Question

Verify the identity.
$$\dfrac {\cos u \sec u }{\tan u }=\cot u$$

Answer

**step1** Identify the Left Hand Side

The identity to be verified is $$\dfrac {\cos u \sec u }{\tan u }=\cot u$$.
We will start by simplifying the Left Hand Side (LHS) of the identity, which is $$\dfrac {\cos u \sec u }{\tan u }$$.

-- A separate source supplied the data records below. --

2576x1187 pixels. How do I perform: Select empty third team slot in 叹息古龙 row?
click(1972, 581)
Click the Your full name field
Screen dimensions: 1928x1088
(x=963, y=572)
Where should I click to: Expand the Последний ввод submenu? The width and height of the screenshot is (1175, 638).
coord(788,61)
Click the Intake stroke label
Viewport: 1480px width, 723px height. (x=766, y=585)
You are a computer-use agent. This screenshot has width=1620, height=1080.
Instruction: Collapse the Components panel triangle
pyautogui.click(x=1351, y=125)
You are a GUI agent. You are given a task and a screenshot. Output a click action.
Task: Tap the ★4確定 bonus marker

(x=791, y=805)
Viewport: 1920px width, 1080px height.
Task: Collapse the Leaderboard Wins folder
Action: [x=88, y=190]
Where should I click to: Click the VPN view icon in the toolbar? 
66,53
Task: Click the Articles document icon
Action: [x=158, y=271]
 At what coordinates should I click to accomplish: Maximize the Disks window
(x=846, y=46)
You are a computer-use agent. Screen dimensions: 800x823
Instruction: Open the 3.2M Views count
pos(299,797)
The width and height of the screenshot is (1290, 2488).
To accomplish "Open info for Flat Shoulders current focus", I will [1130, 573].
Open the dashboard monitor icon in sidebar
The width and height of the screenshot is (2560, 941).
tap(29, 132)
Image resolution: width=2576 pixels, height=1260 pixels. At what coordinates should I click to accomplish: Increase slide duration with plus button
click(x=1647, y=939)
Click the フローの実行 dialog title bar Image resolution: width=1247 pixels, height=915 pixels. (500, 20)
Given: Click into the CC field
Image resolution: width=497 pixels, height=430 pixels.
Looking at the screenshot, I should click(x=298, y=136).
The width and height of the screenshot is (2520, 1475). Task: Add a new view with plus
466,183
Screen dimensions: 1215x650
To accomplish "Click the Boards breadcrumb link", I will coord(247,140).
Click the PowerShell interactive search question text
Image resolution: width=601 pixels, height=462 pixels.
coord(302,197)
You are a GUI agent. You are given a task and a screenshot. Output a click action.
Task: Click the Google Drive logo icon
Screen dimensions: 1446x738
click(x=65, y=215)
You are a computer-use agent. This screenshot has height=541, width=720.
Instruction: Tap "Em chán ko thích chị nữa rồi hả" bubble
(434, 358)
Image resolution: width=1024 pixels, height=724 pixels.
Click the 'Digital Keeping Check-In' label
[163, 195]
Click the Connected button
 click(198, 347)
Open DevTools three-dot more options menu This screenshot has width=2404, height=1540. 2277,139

**step2** Express `sec u` in terms of `cos u`

Recall the reciprocal trigonometric identity that relates secant and cosine: $$\sec u = \frac{1}{\cos u}$$.
Substitute this definition into the numerator of the LHS expression:
$$\dfrac {\cos u \left(\frac{1}{\cos u}\right) }{\tan u }$$

**step3** Simplify the numerator

Now, simplify the numerator by performing the multiplication: $$\cos u \times \frac{1}{\cos u}$$.
Since any non-zero number multiplied by its reciprocal equals 1, the numerator simplifies to 1.
The expression for the LHS becomes:
$$\dfrac {1 }{\tan u }$$

**step4** Express `tan u` in terms of `sin u` and `cos u`

Recall the quotient trigonometric identity that relates tangent to sine and cosine: $$\tan u = \frac{\sin u}{\cos u}$$.
Substitute this definition into the denominator of the expression:
$$\dfrac {1 }{\frac{\sin u}{\cos u} }$$

**step5** Simplify the complex fraction

To simplify a fraction where the denominator is also a fraction, we can multiply the numerator by the reciprocal of the denominator.
So, $$1 \div \left(\frac{\sin u}{\cos u}\right)$$ becomes $$1 \times \left(\frac{\cos u}{\sin u}\right)$$.
This simplifies to:
$$\frac{\cos u}{\sin u}$$

**step6** Identify the result in terms of `cot u`

Recall the quotient trigonometric identity that relates cotangent to cosine and sine: $$\cot u = \frac{\cos u}{\sin u}$$.
Therefore, the simplified Left Hand Side of the identity is:
$$\cot u$$

**step7** Compare with the Right Hand Side

The Right Hand Side (RHS) of the given identity is $$\cot u$$.
Since our simplified Left Hand Side, $$\cot u$$, is equal to the Right Hand Side, $$\cot u$$, the identity is verified.
$$ \dfrac {\cos u \sec u }{\tan u } = \cot u $$